[Date Prev][Date Next][Thread Prev][Thread Next][Date Index][Thread Index]

[Xen-devel] [PATCH 3/5] xen: sched-null: support soft-affinity



The null scheduler does not really use hard-affinity for
scheduling, it uses it for 'placement', i.e., for deciding
to what pCPU to statically assign a vCPU.

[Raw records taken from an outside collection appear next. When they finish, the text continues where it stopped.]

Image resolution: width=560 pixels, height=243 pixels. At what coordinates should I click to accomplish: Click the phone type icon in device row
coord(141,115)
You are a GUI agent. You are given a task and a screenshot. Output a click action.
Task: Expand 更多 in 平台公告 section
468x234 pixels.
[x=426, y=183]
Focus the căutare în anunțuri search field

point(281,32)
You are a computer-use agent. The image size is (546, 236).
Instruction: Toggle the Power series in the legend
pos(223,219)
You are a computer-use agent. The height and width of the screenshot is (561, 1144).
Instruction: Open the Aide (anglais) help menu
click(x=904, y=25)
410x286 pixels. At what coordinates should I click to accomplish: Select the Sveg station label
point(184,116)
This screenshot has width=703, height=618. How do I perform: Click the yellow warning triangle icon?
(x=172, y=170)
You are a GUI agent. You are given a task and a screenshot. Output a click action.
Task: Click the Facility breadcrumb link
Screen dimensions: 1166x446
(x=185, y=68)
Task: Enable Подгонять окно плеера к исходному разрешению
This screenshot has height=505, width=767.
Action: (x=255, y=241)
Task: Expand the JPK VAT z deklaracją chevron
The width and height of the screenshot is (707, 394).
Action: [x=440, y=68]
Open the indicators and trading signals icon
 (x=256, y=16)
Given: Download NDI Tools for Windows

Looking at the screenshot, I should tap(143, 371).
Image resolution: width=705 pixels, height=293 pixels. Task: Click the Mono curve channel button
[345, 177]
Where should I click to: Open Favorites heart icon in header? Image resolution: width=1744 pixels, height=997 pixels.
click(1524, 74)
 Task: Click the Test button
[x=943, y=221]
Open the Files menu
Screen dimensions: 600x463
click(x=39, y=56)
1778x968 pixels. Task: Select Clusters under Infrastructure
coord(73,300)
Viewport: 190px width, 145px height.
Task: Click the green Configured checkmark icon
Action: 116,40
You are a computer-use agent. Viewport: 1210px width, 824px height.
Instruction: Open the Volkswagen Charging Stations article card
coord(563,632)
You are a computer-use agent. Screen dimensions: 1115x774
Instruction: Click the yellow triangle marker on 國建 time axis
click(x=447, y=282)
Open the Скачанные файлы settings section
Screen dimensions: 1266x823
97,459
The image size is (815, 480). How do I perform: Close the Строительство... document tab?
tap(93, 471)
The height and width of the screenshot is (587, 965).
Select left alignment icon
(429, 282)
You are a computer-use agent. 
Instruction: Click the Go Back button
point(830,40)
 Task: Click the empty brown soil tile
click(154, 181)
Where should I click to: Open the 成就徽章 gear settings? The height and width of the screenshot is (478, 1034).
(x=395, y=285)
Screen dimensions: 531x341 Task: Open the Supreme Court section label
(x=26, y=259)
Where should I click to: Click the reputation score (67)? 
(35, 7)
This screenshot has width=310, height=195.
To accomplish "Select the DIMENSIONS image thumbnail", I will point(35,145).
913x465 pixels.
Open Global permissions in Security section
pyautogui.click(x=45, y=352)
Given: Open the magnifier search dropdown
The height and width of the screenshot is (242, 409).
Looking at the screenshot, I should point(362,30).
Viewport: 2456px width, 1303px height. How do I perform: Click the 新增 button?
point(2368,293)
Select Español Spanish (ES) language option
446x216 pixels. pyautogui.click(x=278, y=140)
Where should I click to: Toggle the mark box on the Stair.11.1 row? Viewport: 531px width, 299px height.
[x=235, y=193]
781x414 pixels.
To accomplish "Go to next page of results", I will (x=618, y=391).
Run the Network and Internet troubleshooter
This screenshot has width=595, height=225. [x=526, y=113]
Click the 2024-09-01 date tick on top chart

Let's use soft-affinity in the same way, of course with the
difference that, if there's no free pCPU within the vCPU's
soft-affinity, we go checking the hard-affinity, instead of
putting the vCPU in the waitqueue.

This does has no impact on the scheduling overhead, because
soft-affinity is only considered in cold-path (like when a
vCPU joins the scheduler for the first time, or is manually
moved between pCPUs by the user).

Signed-off-by: Dario Faggioli <dario.faggioli@xxxxxxxxxx>
---
Cc: George Dunlap <george.dunlap@xxxxxxxxxxxxx>
---
 xen/common/sched_null.c |  110 +++++++++++++++++++++++++++++++++--------------
 1 file changed, 77 insertions(+), 33 deletions(-)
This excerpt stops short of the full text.